Russian-American Company would institute a zapusk – a temporary halt in the hunting of specific species to allow them to rebound – in situations where administrators believed conservation practices could aid in the regeneration of local populations, such as fur seals ( Kashevarov, 1989:518). However, this conservation practice appears to have been implemented selectively in time and space for specific cAMP inhibitor species, as there appears to have been little regard for the protection of dwindling sea otter populations by Russian merchants in northern California waters as described below. The first major global conservation movement in colonial territories focused on the issue of deforestation. Concerns were raised by scholars and colonial administrators about the draconian scale of forest

selleck screening library removal on Caribbean islands, in India and South Africa, as well as other colonial lands. The early effects of deforestation and associated soil erosion were most visible on tropical islands, such Madeira, the Canary Islands, and St. Helena, which raised alarms for various esthetic and ethical reasons. However, it was not until a popular theoretical perspective was revived in the 1700s linking vegetation removal with climatic change – specifically, the observed reduction of rainfall in the tropical regions of the world – that people began to view deforestation as an impending environmental catastrophe (Grove, Protein kinase N1 1997:5–8).
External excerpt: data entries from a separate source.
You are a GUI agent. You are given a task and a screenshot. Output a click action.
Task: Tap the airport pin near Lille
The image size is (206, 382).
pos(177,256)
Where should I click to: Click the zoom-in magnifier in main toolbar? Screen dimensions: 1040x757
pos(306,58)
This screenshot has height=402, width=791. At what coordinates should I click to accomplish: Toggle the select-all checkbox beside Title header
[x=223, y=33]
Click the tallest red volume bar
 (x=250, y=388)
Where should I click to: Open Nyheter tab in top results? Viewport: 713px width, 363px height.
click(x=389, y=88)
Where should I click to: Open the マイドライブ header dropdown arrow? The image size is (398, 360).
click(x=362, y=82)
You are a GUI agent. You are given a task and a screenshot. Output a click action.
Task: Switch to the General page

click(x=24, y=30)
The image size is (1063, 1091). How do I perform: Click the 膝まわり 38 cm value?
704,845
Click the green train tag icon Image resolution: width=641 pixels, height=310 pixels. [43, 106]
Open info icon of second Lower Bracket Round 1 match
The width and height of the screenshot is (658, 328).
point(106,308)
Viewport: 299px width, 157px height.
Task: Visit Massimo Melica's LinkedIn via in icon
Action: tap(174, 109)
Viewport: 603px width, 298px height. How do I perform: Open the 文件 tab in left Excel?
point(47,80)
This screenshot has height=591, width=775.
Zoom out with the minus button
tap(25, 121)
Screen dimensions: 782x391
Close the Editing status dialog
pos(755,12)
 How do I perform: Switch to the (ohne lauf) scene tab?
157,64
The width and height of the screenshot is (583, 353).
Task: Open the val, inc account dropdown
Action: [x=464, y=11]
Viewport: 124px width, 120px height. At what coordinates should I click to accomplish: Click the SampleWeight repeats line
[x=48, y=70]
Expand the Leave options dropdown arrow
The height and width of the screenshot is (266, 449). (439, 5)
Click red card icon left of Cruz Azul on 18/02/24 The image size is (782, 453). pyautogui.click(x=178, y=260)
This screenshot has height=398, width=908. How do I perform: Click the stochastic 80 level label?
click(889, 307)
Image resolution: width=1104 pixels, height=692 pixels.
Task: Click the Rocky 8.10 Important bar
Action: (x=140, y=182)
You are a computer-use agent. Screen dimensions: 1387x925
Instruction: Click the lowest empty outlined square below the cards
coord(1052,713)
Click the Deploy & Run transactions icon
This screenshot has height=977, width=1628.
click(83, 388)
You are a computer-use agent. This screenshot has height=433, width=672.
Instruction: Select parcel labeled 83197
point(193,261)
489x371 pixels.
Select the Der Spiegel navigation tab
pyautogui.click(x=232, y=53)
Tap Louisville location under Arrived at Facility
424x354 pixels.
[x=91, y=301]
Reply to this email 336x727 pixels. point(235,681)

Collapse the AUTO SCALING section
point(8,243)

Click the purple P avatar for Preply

When the British government obtained islands in the Caribbean (St. Vincent, St. Lucia,

Grenada, and Tobago) from the French in 1763, colonial administrators established forest reserves in the mountains for the “protection of the rains.” As Grove (1997:10) noted, this is the first known instance when forest reserves were set aside to prevent climatic change, in this case desiccation that might result from massive vegetation removal. Later droughts and soil erosion in continental lands spurred similar actions in colonial provinces, such as in India and South Africa by the mid-1800s. Grove (1997) summarized how these environmental concerns progressed during the early modern period with the creation of policies to preserve forest lands, and the consequences they had for conservation practices in later years.